**Activity**:
Return each entry precisely as it appears below.

**Records for the task**:
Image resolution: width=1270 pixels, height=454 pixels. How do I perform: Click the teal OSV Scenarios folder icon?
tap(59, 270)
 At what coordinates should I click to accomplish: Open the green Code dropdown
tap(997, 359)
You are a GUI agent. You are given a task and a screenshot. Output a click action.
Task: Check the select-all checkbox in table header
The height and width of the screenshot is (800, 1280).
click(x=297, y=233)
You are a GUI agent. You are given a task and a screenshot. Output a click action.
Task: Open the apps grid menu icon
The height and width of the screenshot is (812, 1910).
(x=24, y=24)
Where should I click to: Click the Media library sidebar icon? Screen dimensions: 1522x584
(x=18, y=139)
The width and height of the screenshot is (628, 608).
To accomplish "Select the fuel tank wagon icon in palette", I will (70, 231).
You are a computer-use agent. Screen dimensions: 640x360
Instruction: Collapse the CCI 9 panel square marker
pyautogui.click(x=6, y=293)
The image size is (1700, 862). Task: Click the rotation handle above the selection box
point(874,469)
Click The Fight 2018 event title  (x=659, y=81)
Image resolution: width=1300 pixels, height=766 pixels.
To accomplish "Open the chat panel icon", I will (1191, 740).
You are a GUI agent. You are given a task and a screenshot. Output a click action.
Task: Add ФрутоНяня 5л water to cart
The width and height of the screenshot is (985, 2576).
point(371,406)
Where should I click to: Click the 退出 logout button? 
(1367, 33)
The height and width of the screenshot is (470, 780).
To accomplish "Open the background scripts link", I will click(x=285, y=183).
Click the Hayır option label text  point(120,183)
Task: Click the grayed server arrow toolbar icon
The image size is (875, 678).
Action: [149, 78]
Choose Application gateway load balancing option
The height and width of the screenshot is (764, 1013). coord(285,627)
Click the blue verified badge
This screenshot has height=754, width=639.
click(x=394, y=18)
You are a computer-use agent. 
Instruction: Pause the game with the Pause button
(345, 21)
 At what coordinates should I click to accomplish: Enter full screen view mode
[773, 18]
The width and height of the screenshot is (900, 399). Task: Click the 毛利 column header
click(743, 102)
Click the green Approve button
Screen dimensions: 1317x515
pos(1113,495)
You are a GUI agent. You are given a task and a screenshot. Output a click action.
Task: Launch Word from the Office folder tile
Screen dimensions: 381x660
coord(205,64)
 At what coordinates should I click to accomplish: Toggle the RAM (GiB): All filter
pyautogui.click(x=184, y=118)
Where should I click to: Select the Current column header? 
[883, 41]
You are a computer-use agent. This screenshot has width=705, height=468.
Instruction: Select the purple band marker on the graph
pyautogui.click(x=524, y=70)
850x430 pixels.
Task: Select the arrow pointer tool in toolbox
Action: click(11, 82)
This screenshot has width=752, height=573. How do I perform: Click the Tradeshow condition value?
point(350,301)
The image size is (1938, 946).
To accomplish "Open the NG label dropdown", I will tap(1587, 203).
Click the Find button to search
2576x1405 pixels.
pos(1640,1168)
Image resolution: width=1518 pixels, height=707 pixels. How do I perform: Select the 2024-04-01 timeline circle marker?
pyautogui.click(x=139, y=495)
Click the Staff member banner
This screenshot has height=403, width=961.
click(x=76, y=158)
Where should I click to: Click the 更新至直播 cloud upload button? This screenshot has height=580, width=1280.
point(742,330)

**Answer**:
Image resolution: width=1270 pixels, height=454 pixels. How do I perform: Click the teal OSV Scenarios folder icon?
tap(59, 270)
 At what coordinates should I click to accomplish: Open the green Code dropdown
tap(997, 359)
You are a GUI agent. You are given a task and a screenshot. Output a click action.
Task: Check the select-all checkbox in table header
The height and width of the screenshot is (800, 1280).
click(x=297, y=233)
You are a GUI agent. You are given a task and a screenshot. Output a click action.
Task: Open the apps grid menu icon
The height and width of the screenshot is (812, 1910).
(x=24, y=24)
Where should I click to: Click the Media library sidebar icon? Screen dimensions: 1522x584
(x=18, y=139)
The width and height of the screenshot is (628, 608).
To accomplish "Select the fuel tank wagon icon in palette", I will (70, 231).
You are a computer-use agent. Screen dimensions: 640x360
Instruction: Collapse the CCI 9 panel square marker
pyautogui.click(x=6, y=293)
The image size is (1700, 862). Task: Click the rotation handle above the selection box
point(874,469)
Click The Fight 2018 event title  (x=659, y=81)
Image resolution: width=1300 pixels, height=766 pixels.
To accomplish "Open the chat panel icon", I will (1191, 740).
You are a GUI agent. You are given a task and a screenshot. Output a click action.
Task: Add ФрутоНяня 5л water to cart
The width and height of the screenshot is (985, 2576).
point(371,406)
Where should I click to: Click the 退出 logout button? 
(1367, 33)
The height and width of the screenshot is (470, 780).
To accomplish "Open the background scripts link", I will click(x=285, y=183).
Click the Hayır option label text  point(120,183)
Task: Click the grayed server arrow toolbar icon
The image size is (875, 678).
Action: [149, 78]
Choose Application gateway load balancing option
The height and width of the screenshot is (764, 1013). coord(285,627)
Click the blue verified badge
This screenshot has height=754, width=639.
click(x=394, y=18)
You are a computer-use agent. 
Instruction: Pause the game with the Pause button
(345, 21)
 At what coordinates should I click to accomplish: Enter full screen view mode
[773, 18]
The width and height of the screenshot is (900, 399). Task: Click the 毛利 column header
click(743, 102)
Click the green Approve button
Screen dimensions: 1317x515
pos(1113,495)
You are a GUI agent. You are given a task and a screenshot. Output a click action.
Task: Launch Word from the Office folder tile
Screen dimensions: 381x660
coord(205,64)
 At what coordinates should I click to accomplish: Toggle the RAM (GiB): All filter
pyautogui.click(x=184, y=118)
Where should I click to: Select the Current column header? 
[883, 41]
You are a computer-use agent. This screenshot has width=705, height=468.
Instruction: Select the purple band marker on the graph
pyautogui.click(x=524, y=70)
850x430 pixels.
Task: Select the arrow pointer tool in toolbox
Action: click(11, 82)
This screenshot has width=752, height=573. How do I perform: Click the Tradeshow condition value?
point(350,301)
The image size is (1938, 946).
To accomplish "Open the NG label dropdown", I will tap(1587, 203).
Click the Find button to search
2576x1405 pixels.
pos(1640,1168)
Image resolution: width=1518 pixels, height=707 pixels. How do I perform: Select the 2024-04-01 timeline circle marker?
pyautogui.click(x=139, y=495)
Click the Staff member banner
This screenshot has height=403, width=961.
click(x=76, y=158)
Where should I click to: Click the 更新至直播 cloud upload button? This screenshot has height=580, width=1280.
point(742,330)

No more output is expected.